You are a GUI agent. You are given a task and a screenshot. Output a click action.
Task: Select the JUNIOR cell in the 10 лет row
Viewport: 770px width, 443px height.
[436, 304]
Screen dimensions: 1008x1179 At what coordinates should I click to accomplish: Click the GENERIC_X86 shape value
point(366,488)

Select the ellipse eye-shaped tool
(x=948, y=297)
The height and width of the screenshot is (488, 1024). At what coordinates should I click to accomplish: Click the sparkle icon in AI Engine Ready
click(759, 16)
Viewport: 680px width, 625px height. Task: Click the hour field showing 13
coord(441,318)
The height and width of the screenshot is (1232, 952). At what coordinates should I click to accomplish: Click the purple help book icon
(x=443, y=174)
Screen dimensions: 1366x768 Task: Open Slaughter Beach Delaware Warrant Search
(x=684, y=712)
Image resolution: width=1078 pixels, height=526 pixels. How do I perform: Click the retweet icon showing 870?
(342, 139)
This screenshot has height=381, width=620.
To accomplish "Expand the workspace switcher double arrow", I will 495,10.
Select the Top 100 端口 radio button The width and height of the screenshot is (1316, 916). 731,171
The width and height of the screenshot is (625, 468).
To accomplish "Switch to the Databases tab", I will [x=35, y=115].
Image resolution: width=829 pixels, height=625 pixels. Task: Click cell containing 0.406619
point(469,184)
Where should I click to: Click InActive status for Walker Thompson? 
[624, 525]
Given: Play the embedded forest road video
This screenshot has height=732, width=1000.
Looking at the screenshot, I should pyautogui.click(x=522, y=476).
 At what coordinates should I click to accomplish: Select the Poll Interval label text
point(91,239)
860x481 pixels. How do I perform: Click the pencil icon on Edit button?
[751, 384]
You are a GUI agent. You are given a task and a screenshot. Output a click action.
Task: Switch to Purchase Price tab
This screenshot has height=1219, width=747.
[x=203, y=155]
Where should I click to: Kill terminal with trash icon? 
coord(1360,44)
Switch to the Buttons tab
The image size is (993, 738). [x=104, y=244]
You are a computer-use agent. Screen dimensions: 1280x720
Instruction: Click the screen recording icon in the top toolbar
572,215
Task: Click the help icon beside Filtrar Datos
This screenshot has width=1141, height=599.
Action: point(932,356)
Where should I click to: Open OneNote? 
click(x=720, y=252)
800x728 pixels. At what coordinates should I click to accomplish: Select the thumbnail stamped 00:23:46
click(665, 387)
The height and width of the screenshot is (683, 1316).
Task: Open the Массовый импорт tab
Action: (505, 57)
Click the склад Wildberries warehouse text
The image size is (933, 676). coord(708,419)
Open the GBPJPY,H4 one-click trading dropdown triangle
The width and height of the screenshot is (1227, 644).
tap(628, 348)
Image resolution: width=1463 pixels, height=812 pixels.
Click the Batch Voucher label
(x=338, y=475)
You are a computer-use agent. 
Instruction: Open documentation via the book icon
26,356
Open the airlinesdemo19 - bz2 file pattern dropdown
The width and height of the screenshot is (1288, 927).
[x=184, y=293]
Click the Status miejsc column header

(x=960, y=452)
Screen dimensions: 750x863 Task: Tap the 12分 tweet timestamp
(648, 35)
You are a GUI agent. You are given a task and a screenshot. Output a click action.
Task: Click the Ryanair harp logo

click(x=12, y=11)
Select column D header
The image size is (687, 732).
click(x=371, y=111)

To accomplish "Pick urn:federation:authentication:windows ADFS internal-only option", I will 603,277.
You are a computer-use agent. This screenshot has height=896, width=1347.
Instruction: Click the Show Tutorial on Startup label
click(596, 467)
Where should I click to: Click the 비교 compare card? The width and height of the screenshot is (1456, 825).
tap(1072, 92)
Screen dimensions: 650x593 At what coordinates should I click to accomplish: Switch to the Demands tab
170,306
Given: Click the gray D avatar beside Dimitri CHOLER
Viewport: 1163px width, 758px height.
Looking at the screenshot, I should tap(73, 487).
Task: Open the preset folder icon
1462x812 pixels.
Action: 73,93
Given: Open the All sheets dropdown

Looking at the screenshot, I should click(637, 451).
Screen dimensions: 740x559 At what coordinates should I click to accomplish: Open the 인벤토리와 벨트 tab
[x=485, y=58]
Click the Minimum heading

> [Work required]:
Could you update the lines from the one with "Given: Click the" to the one with "[x=485, y=58]", swapping "avatar" for "badge" and keeping everything else the same?

> [Answer to the problem]:
Given: Click the gray D badge beside Dimitri CHOLER
Viewport: 1163px width, 758px height.
Looking at the screenshot, I should tap(73, 487).
Task: Open the preset folder icon
1462x812 pixels.
Action: 73,93
Given: Open the All sheets dropdown

Looking at the screenshot, I should click(637, 451).
Screen dimensions: 740x559 At what coordinates should I click to accomplish: Open the 인벤토리와 벨트 tab
[x=485, y=58]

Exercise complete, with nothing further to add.